Terrence raises important points about institutional accountability, and I agree that transparency matters—but his framing misses what's actually at stake in these debates. Universities aren't neutral spaces where all speech exists on equal footing. They're communities with educational missions, and hosting a speaker isn't a simple matter of "free speech versus censorship." It's a question of resource allocation, institutional platform, and what messages universities amplify with their credibility. When universities disinvite speakers, it's rarely about government censorship—it's about institutional values and whose voices get elevated. A marginalized student concerned that their university is platforming someone who has argued against their right to exist isn't trying to "cancel" discourse; they're questioning whether that particular venue serves their education. There's a difference between protecting someone's legal right to speak and requiring universities to be their promotional stage.

The "marketplace of ideas" metaphor also obscures real power dynamics. Ideas don't compete on equal footing—they compete with massive funding, media amplification, and institutional backing.

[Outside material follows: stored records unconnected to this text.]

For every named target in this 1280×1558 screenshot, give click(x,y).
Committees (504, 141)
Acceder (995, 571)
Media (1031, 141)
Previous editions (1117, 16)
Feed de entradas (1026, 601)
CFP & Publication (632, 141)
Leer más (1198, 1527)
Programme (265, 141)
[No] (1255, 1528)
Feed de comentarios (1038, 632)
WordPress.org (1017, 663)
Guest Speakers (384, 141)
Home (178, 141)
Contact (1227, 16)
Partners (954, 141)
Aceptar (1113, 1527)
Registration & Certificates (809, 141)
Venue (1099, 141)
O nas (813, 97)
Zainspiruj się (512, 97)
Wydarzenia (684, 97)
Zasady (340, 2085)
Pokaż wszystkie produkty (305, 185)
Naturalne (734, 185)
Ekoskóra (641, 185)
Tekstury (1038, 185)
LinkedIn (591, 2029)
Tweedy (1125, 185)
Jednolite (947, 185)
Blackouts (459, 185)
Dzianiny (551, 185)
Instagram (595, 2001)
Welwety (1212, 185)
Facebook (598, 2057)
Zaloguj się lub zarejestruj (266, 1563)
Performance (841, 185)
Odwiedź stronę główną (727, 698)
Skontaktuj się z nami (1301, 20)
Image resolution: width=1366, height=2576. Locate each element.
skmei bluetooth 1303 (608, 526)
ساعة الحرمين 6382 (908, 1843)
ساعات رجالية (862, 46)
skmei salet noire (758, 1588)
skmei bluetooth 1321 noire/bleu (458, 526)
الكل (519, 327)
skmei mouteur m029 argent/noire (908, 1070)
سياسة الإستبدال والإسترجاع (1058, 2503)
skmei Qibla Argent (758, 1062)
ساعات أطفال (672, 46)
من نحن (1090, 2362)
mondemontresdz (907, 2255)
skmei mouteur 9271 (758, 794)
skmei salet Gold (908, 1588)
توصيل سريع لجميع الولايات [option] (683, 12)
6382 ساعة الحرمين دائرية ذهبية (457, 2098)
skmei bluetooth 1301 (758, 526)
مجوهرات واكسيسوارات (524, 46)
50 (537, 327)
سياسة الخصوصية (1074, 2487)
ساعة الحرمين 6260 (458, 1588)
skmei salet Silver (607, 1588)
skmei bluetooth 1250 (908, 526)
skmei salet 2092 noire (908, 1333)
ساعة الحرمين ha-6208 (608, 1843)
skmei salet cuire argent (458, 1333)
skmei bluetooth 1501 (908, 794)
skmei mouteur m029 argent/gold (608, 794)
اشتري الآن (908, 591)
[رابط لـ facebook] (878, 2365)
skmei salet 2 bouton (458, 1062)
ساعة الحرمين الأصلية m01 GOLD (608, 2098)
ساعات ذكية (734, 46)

Debates about whose speakers get invited aren't really about suppressing conservative thought; they're about whose discomfort matters. When wealthy conservative organizations fund speaking circuits, that's market forces. When students object to speakers, suddenly it's "cancelation." We should absolutely push universities to engage with challenging ideas, but that engagement should include interrogating *why* certain speakers get protection under free speech rhetoric while student demands for inclusive environments get labeled as intolerance.

The real conversation we need isn't about whether universities should host controversial speakers—it's about who gets to define "controversial," whose safety concerns are taken seriously, and whether intellectual freedom means the same thing for everyone in that room.